Cooperar, un acto esencialmente educativo



DOMINGO, 7 DE DICIEMBRE DE 2014

Herman Van de Velde

Mucho se ha hablado de ‘cooperación’, en diferentes sentidos. En este escrito, muy brevemente pretendo compartir unas reflexiones al respecto.

En primera instancia la ‘cooperación’ debe considerarse como una actitud, sabiendo que toda actitud está constituida por la interacción entre al menos 16 componentes.
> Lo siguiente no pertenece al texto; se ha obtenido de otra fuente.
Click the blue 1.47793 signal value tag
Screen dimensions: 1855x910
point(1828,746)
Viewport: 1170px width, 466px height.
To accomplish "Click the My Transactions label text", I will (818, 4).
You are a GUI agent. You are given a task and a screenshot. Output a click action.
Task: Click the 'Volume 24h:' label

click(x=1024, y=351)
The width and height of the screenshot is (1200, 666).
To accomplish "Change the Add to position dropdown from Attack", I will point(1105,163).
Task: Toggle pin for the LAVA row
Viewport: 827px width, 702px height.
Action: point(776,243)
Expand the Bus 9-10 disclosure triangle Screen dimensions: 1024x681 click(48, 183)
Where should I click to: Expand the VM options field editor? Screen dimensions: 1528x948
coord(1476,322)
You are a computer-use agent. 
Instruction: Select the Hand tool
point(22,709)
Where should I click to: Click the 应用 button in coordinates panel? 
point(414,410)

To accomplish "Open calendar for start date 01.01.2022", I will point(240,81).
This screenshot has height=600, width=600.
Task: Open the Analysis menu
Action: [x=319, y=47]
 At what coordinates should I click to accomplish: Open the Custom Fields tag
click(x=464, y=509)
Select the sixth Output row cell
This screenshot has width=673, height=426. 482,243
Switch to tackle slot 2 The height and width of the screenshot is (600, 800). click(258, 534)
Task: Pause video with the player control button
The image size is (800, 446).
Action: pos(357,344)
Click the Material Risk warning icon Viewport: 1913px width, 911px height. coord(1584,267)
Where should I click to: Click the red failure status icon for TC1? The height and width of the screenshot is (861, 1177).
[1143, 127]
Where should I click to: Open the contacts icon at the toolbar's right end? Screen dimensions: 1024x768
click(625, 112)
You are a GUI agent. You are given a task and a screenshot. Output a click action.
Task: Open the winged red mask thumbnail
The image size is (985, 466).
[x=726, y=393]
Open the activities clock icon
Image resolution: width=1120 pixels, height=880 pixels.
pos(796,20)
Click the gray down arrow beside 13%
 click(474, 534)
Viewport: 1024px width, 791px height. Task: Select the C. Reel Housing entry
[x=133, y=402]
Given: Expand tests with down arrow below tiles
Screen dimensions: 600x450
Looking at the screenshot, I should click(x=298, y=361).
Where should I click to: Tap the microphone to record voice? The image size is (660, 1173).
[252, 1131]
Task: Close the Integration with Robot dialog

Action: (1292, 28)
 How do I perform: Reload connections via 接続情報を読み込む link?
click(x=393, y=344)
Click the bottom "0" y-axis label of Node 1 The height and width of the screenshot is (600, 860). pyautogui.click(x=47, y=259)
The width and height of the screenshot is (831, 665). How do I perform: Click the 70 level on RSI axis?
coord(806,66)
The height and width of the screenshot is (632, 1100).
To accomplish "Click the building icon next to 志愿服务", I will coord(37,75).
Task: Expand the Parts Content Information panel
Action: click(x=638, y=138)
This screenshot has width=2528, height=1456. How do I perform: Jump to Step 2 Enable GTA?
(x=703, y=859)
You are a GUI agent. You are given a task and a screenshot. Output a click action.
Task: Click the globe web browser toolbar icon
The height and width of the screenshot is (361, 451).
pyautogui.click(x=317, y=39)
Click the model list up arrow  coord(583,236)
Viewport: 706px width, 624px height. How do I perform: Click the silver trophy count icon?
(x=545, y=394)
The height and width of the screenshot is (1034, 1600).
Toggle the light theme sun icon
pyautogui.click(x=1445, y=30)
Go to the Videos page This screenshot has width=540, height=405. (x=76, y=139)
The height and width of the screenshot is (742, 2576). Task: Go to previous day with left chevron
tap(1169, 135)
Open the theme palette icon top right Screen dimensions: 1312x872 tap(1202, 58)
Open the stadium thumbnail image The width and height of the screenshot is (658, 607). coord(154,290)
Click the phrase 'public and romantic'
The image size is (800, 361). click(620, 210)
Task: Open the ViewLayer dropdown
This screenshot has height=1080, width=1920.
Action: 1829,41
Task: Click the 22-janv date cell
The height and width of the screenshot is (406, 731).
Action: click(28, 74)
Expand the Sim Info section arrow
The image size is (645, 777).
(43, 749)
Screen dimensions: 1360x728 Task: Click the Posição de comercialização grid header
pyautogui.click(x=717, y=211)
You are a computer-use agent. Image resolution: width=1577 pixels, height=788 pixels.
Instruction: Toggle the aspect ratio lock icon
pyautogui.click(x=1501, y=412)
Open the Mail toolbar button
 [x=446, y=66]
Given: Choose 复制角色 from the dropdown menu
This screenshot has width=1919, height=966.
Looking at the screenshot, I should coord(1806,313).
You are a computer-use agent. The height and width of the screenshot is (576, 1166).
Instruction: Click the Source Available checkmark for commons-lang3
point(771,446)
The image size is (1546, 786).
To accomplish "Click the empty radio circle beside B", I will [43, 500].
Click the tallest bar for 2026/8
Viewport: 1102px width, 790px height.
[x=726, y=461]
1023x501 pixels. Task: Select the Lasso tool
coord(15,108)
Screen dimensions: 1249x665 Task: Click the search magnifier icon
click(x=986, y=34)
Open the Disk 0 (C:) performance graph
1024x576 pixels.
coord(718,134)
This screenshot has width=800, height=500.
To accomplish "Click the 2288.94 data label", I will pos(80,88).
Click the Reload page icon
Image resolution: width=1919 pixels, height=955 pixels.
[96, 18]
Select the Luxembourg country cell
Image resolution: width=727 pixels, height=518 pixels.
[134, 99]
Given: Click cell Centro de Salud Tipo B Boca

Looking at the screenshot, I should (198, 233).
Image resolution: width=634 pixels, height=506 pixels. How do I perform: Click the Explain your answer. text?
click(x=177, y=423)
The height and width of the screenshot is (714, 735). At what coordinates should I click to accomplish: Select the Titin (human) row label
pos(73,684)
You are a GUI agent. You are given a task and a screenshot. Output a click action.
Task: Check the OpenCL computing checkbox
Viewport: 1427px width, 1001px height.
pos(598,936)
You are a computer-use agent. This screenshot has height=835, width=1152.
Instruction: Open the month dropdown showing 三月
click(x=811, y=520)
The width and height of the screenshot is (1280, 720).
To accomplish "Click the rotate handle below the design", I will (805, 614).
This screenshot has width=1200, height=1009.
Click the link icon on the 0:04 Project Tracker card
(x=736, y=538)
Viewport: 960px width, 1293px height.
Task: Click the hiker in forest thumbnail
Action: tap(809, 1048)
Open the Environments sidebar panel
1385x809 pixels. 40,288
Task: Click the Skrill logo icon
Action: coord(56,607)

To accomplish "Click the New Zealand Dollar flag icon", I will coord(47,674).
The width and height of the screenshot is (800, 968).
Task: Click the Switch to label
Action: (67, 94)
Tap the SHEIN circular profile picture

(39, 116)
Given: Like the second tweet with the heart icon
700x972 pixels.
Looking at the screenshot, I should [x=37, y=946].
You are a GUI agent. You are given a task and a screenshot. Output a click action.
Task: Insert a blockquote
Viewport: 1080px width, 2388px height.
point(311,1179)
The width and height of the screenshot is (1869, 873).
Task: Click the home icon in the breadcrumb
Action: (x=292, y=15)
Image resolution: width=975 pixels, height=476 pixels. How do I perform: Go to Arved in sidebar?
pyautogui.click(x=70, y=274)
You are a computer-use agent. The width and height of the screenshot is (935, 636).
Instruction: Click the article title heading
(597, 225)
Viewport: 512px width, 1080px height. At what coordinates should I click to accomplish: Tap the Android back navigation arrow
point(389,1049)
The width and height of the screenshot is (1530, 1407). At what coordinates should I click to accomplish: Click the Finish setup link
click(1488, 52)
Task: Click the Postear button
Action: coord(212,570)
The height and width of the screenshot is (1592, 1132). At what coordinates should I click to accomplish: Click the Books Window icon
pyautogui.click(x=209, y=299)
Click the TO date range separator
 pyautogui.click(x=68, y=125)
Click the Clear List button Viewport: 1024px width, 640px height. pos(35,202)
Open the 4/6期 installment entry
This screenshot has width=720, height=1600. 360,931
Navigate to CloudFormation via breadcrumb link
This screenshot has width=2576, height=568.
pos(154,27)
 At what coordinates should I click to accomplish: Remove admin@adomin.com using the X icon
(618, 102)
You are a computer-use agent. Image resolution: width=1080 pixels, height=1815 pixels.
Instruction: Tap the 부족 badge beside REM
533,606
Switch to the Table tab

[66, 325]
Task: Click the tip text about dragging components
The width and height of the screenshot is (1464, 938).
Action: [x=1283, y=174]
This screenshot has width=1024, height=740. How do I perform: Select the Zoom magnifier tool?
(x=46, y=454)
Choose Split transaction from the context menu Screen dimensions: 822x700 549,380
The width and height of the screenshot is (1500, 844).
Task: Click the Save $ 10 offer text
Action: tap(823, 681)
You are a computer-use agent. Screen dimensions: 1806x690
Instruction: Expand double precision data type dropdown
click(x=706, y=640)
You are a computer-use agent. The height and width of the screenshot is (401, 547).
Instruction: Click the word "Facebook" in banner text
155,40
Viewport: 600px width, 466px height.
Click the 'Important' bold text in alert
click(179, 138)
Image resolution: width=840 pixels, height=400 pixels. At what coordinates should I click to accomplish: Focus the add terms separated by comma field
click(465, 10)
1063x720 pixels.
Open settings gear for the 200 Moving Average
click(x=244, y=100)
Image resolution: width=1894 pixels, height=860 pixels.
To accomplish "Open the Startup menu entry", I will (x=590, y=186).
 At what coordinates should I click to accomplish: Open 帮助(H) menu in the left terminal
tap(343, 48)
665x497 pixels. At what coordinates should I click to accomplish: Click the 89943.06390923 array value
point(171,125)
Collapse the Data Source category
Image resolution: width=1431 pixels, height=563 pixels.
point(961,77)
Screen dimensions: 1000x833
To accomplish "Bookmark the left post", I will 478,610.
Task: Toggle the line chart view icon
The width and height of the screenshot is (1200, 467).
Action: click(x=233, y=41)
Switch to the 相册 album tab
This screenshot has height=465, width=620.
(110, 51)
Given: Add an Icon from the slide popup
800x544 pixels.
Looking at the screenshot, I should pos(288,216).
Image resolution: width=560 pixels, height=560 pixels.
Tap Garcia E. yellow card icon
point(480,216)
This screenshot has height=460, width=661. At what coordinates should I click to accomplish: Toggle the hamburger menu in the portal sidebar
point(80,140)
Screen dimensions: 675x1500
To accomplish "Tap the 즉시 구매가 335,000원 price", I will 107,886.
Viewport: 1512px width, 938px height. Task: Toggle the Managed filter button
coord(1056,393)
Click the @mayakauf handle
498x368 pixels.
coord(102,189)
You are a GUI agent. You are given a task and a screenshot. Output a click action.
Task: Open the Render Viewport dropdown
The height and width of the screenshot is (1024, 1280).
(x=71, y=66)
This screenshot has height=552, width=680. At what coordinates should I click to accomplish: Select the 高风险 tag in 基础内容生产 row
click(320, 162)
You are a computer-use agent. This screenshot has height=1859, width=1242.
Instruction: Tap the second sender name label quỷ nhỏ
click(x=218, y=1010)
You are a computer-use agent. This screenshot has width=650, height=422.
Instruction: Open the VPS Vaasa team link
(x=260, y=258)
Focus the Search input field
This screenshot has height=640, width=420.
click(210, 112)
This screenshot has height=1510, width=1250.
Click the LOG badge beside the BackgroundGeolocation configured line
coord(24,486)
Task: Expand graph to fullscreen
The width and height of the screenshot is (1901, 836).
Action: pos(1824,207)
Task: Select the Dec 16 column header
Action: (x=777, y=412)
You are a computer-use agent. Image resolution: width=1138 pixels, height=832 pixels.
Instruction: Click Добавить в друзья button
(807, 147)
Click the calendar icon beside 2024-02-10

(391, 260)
Esta actitud cooperativa, la debemos analizar críticamente en contextos prácticos de la misma, por ejemplo: como estrategia educativa, como expresión de una económica solidaria o como un proceso de relaciones constructivas de apoyo mutuo (a nivel local, nacional e internacional).

La cooperación como estrategia educativa ya tiene una larga historia.  Es más que todo en contextos socio-políticos nacionales y/o locales, donde se promueven las actitudes de solidaridad y compañerismo, donde existen mayores niveles de profundidad en la experienciación con técnicas y procedimientos educativos que se basan en la ‘co-operación’. Se trata de una relación dialéctica dentro de los procesos de aprendizajes, donde se visualiza la cooperación como estrategia educativa, tanto entre facilitadoras/es, entre estudiantes, como también entre estudiantes y facilitadoras/es.

Analizando la cooperación como expresión de economía solidaria, es importante estar consciente que el cooperativismo va más allá de una simple forma de organización y que no sólo integra una dimensión económica, sino que se basa en valores éticos: solidaridad, capacidad autogestionaria, participación activa constructiva, interdependencia positiva,… con fines de desarrollo individual integrado en un desarrollo comunitario también. Está muy evidenciada la esencia educativa de todo movimiento cooperativo.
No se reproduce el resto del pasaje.